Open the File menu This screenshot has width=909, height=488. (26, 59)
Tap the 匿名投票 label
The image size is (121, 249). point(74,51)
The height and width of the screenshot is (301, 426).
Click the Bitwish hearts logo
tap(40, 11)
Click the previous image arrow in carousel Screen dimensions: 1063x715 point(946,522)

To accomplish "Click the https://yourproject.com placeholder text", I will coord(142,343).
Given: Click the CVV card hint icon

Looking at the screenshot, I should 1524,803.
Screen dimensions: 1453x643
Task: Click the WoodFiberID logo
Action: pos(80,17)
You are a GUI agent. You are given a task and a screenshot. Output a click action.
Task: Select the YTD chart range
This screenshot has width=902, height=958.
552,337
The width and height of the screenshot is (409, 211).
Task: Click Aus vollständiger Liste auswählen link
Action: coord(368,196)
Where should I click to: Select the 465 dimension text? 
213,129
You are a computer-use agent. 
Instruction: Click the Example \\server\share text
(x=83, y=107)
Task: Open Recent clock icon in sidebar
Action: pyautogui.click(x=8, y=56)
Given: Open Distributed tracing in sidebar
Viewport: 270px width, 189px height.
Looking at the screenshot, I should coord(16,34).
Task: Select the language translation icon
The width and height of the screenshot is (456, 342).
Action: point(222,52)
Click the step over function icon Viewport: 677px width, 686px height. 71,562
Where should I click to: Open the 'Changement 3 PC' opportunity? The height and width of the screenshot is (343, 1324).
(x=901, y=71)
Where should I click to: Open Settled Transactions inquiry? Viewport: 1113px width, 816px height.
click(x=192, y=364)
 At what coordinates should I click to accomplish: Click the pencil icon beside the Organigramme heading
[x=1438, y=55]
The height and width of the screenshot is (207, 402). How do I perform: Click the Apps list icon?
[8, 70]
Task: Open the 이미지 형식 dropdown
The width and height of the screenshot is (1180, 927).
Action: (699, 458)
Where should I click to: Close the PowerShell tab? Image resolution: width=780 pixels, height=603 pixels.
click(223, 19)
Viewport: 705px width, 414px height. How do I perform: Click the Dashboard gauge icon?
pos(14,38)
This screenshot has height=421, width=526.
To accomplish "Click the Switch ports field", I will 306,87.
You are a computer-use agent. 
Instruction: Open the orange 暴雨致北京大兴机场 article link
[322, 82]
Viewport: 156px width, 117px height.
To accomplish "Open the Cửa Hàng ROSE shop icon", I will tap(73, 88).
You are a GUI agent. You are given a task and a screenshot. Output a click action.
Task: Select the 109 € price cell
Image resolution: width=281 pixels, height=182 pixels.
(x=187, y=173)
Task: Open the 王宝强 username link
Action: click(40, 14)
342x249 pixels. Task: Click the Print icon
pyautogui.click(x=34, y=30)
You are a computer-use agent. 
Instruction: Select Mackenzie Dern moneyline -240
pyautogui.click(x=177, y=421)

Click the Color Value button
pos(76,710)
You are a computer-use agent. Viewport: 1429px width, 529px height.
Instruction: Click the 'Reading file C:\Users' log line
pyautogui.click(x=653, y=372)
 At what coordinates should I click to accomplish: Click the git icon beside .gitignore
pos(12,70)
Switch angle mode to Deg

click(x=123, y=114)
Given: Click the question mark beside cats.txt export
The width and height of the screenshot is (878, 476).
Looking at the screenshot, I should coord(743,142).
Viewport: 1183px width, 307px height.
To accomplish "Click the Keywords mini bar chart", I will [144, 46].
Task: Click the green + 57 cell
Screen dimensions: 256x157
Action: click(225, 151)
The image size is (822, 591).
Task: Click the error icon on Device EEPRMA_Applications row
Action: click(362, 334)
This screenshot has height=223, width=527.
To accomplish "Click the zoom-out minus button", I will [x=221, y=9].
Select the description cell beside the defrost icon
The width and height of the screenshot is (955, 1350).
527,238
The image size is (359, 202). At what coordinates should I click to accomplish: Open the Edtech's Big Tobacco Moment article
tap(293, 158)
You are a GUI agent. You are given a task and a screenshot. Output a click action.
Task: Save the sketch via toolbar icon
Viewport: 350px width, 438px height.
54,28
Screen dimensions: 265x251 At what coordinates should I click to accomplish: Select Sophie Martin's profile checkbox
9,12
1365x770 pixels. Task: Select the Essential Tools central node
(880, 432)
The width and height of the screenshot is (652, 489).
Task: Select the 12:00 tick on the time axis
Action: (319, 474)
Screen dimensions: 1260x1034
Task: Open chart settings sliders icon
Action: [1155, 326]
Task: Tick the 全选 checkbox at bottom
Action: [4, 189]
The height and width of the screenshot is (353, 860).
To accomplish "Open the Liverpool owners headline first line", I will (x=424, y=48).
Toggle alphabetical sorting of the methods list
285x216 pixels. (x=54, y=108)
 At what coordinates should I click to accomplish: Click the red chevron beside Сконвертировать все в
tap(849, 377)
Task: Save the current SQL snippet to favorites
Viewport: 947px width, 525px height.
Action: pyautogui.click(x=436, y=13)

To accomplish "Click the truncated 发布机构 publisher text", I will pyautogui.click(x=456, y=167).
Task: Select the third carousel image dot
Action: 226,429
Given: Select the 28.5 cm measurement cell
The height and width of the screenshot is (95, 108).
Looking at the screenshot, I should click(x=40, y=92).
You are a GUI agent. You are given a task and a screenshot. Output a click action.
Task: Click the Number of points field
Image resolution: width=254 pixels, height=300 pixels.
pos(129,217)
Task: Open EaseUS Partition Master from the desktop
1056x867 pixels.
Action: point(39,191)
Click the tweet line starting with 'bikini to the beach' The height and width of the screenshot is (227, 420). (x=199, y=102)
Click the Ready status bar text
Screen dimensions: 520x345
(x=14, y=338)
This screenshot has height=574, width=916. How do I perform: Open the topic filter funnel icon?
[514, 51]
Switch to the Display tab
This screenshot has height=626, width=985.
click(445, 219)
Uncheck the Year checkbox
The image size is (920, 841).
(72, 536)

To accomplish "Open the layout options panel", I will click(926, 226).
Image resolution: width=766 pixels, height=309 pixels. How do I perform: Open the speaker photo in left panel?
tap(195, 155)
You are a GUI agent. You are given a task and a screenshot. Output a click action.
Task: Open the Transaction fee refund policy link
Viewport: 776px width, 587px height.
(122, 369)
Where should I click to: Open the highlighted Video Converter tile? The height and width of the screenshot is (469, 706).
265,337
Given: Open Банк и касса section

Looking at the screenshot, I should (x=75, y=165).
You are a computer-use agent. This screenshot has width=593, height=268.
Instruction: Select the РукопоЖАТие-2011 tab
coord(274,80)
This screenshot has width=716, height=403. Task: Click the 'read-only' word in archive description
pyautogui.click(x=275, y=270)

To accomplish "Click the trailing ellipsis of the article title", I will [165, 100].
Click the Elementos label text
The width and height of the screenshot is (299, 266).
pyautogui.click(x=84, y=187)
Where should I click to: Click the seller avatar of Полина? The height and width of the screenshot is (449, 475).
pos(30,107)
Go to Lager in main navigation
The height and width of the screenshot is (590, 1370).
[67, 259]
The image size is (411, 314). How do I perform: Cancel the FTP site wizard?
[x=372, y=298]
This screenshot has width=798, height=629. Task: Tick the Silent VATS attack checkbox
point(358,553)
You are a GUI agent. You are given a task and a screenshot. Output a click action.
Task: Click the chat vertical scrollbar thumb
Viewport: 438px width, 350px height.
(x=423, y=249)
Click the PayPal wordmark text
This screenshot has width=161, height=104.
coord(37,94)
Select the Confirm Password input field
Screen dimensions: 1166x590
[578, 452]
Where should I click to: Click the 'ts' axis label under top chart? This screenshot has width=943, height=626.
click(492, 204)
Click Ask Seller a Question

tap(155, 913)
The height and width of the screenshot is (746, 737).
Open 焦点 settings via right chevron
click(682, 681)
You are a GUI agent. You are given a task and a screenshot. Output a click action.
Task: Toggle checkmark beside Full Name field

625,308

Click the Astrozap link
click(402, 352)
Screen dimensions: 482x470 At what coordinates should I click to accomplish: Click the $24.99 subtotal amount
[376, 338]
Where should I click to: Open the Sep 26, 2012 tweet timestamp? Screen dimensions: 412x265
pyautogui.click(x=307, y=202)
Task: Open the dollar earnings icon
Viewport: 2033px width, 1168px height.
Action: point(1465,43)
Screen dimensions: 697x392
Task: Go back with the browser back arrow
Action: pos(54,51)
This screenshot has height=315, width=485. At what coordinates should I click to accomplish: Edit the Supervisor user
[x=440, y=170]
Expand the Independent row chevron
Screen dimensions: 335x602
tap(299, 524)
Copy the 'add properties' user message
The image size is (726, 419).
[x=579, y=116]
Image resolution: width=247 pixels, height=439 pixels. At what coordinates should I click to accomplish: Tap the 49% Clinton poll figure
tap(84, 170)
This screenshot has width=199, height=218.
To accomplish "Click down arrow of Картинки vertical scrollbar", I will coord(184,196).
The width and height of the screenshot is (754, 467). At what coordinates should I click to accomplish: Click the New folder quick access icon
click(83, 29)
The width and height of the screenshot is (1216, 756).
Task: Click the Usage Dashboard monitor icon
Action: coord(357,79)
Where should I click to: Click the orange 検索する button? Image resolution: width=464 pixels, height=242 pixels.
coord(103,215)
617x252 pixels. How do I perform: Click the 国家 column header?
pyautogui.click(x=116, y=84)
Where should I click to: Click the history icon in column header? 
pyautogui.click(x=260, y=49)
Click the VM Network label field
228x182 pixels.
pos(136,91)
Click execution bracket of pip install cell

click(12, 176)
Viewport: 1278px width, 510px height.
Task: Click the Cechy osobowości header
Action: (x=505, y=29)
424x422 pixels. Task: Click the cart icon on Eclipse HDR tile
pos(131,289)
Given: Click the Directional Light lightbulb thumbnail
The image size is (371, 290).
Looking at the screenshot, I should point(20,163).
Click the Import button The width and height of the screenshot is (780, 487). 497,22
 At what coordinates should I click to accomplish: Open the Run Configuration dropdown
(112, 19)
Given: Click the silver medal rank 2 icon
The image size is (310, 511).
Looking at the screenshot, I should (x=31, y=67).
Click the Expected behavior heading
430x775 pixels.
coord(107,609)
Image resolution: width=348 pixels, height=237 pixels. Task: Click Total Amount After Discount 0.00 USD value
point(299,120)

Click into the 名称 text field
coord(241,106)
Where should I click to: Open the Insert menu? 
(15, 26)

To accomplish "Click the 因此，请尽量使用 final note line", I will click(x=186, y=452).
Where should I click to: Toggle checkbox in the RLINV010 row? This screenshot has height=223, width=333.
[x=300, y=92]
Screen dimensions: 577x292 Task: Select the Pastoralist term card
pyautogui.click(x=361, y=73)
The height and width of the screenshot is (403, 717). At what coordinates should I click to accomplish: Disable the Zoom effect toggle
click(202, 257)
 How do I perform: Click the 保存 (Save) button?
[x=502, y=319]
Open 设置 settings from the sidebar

_ _ _ _ _ _ _

• _DIRECTIONS_:
Copy out every line from the data above that has "scrollbar" in it.

• _SOLVED EXERCISE_:
Task: Click the chat vertical scrollbar thumb
To accomplish "Click down arrow of Картинки vertical scrollbar", I will coord(184,196).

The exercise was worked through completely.